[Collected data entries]
====================
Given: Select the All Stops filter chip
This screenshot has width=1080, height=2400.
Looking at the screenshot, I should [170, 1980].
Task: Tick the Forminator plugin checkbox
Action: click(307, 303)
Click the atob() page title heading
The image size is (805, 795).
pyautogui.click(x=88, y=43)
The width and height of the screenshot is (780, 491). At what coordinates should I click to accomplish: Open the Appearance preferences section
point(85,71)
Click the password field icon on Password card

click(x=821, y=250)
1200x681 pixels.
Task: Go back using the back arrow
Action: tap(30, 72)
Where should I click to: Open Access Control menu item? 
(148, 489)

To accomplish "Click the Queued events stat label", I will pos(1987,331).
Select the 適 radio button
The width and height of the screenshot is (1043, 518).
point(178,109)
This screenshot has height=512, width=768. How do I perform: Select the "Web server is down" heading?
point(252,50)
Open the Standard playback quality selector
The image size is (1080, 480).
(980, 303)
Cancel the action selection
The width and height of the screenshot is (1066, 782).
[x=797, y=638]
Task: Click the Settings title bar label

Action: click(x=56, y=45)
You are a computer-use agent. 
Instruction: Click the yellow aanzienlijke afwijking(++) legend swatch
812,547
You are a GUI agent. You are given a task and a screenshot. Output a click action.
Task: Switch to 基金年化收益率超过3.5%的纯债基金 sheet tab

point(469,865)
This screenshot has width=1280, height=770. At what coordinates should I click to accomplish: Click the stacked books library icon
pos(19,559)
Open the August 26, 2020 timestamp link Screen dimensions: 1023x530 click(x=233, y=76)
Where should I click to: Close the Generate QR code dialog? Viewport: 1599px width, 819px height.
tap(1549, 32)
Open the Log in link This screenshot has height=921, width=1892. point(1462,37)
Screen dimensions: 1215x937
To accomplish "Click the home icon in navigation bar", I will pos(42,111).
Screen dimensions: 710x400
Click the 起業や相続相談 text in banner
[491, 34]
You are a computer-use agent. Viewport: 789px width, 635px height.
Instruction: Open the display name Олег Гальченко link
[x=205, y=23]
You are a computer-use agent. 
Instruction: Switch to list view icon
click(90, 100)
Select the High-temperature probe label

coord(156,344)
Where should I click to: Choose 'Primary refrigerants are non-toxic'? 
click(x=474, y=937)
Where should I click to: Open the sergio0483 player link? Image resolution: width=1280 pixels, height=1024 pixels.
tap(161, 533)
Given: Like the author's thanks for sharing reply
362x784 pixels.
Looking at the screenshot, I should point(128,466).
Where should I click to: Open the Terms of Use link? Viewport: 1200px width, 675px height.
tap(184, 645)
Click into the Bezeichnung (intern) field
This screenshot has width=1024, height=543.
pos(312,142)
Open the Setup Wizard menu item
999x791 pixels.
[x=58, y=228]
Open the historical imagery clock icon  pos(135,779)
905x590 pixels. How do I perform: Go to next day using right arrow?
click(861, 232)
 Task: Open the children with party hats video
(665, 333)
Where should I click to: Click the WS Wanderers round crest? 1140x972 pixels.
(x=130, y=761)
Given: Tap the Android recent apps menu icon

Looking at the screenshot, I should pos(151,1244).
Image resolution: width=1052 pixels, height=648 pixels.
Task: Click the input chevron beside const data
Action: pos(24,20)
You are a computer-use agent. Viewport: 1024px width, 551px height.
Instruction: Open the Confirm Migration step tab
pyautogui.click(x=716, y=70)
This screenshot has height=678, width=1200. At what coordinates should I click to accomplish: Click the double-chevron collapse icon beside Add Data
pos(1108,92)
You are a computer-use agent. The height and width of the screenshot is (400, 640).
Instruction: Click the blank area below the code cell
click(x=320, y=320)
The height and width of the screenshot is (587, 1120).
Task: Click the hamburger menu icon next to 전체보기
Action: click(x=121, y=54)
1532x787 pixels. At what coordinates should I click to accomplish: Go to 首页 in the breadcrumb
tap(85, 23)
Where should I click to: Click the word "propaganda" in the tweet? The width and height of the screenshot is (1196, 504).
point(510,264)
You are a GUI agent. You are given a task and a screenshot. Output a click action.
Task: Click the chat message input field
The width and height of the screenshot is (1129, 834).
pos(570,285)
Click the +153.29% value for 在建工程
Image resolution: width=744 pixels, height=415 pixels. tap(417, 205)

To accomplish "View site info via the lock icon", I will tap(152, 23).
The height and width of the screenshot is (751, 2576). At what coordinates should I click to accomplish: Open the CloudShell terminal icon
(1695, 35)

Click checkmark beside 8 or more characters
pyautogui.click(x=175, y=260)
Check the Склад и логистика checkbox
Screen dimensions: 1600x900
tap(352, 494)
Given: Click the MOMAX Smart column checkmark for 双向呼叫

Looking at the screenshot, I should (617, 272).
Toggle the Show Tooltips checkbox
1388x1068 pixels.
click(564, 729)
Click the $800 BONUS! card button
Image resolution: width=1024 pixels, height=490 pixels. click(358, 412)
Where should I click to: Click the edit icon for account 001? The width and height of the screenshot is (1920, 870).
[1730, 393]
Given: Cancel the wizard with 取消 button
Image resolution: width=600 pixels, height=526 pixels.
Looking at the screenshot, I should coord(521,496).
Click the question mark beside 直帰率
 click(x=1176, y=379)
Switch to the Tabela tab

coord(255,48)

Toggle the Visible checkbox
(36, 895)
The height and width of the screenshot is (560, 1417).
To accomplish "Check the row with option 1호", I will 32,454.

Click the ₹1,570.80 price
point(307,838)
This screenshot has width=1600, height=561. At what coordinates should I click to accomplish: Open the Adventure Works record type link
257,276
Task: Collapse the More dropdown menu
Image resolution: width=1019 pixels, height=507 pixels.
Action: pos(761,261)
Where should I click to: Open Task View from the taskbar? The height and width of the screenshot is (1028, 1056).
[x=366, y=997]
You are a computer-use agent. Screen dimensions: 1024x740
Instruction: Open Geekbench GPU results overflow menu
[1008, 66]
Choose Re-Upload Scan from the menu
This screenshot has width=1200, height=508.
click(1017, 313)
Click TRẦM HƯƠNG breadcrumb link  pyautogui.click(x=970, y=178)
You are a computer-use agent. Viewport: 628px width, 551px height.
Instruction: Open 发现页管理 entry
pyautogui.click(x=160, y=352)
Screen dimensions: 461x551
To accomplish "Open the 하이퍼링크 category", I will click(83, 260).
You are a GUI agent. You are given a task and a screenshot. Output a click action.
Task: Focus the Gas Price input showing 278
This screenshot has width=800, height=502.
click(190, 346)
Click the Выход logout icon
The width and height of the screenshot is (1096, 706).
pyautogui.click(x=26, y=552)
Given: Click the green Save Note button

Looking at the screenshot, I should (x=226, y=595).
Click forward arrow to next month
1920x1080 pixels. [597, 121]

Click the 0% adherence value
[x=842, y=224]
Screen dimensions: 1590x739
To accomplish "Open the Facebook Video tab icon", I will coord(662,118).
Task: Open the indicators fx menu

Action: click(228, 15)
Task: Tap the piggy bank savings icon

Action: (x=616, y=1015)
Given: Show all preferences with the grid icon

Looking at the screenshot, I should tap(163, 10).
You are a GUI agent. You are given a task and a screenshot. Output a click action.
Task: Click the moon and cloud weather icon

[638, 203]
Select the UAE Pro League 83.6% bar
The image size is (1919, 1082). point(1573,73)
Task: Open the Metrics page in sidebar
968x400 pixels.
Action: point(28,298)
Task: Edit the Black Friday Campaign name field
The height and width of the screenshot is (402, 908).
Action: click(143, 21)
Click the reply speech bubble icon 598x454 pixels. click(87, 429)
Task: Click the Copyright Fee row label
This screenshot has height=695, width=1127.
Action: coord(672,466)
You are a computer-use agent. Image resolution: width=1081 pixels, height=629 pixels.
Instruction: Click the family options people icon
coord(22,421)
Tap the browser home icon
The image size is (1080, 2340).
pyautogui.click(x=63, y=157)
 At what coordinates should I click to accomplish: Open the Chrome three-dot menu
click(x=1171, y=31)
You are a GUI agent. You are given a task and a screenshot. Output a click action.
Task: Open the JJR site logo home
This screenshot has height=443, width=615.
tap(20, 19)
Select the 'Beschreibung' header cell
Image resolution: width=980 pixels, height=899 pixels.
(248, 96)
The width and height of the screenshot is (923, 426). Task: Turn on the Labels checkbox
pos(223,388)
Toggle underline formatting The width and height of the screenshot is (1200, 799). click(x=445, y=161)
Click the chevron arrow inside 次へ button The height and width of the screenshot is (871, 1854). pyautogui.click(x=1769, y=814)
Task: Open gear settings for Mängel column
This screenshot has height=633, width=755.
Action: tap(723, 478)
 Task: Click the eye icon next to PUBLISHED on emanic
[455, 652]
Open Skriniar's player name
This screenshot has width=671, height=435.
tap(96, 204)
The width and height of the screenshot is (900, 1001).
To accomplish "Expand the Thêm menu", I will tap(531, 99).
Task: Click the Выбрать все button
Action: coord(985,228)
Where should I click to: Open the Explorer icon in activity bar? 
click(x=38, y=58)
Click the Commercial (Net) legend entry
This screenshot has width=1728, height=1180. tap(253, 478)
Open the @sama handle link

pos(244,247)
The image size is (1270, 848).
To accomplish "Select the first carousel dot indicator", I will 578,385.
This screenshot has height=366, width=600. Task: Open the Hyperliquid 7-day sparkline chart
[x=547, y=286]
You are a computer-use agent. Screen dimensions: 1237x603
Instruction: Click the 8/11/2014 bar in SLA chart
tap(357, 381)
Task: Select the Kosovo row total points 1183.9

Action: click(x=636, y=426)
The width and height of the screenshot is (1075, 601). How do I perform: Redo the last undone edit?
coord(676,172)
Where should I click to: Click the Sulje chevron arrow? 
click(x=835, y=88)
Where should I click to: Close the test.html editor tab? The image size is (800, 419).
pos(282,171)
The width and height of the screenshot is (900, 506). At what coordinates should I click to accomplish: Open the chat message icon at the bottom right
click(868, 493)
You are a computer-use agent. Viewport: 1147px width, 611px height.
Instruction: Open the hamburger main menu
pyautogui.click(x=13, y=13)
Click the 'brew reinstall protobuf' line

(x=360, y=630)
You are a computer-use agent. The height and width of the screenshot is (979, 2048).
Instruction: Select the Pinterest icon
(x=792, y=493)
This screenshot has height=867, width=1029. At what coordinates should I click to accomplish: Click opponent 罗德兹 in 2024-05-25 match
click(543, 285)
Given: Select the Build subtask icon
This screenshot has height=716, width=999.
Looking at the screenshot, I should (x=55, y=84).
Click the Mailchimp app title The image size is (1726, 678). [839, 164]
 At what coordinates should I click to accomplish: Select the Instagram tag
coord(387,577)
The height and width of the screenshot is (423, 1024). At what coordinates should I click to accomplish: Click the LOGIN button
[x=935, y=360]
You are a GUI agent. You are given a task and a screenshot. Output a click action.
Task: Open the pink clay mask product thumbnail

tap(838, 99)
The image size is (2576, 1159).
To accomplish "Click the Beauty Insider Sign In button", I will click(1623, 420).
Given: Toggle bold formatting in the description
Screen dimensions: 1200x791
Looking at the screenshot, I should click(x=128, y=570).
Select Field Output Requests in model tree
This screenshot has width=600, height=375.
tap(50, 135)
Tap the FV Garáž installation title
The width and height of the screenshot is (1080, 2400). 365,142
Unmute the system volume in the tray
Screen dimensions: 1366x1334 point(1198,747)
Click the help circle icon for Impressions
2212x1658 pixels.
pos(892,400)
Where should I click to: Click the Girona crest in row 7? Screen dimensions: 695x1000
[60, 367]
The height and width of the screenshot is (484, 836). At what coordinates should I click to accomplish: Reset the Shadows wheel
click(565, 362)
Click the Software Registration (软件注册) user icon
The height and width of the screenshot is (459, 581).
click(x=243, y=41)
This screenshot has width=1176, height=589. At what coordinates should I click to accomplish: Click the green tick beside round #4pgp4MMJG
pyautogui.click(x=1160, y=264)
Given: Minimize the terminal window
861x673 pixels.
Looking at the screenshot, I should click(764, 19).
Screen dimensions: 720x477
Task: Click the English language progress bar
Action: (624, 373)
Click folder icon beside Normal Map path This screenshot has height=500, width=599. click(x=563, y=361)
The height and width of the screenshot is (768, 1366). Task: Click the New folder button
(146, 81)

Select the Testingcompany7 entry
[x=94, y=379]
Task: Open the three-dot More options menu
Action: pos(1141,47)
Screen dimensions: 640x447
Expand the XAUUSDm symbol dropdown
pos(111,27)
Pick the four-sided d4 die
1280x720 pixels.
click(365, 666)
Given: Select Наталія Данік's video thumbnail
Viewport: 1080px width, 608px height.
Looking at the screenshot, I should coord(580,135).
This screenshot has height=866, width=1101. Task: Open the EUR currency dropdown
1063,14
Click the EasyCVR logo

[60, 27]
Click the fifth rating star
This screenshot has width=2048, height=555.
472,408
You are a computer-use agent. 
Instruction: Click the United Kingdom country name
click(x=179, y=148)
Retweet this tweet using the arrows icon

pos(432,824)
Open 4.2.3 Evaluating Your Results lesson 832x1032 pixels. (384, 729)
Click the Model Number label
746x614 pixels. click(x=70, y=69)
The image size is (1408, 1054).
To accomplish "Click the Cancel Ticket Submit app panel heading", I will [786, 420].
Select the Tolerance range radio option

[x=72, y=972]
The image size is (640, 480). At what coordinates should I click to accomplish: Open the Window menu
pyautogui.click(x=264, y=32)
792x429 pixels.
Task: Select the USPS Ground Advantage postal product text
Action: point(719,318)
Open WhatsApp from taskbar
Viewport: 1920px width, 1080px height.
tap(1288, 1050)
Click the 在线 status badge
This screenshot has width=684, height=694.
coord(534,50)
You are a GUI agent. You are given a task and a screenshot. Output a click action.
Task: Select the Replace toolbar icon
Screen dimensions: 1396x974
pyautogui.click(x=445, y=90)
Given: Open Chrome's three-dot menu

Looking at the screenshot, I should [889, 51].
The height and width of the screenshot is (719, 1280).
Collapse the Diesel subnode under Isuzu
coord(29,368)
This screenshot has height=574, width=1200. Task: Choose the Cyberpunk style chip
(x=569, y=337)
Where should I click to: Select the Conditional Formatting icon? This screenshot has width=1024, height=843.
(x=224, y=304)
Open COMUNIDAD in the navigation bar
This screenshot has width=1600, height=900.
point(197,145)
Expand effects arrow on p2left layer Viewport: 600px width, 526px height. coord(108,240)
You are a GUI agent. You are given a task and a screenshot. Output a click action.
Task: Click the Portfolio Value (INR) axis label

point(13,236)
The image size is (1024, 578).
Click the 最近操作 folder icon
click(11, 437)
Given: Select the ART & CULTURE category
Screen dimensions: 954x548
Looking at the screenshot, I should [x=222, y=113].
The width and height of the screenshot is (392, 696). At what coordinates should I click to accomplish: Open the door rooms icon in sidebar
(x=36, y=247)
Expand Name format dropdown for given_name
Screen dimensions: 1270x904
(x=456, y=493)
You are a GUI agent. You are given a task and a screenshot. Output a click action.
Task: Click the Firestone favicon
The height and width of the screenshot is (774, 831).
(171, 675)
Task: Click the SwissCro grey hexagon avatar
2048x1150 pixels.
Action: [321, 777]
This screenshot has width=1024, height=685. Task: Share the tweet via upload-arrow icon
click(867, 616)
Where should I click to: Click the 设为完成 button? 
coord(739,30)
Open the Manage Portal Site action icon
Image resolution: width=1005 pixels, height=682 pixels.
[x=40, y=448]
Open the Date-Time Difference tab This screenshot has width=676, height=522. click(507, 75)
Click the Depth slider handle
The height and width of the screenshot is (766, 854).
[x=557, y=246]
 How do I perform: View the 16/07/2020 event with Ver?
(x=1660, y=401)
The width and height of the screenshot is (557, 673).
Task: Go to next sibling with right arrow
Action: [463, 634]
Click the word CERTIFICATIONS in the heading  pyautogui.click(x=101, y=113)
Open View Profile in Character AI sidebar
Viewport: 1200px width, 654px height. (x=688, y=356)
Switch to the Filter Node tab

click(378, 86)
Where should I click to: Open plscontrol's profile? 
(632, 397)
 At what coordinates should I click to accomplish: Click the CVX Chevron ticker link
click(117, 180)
====================
- WORK TO COMPLETE
Within the data above, the lines from the one with "Task: Open the pink" to the one with "Given: Toggle bold" must be repeated exactly; no other line belongs in the answer.

- FINAL ANSWER
Task: Open the pink clay mask product thumbnail

tap(838, 99)
The image size is (2576, 1159).
To accomplish "Click the Beauty Insider Sign In button", I will click(1623, 420).
Given: Toggle bold formatting in the description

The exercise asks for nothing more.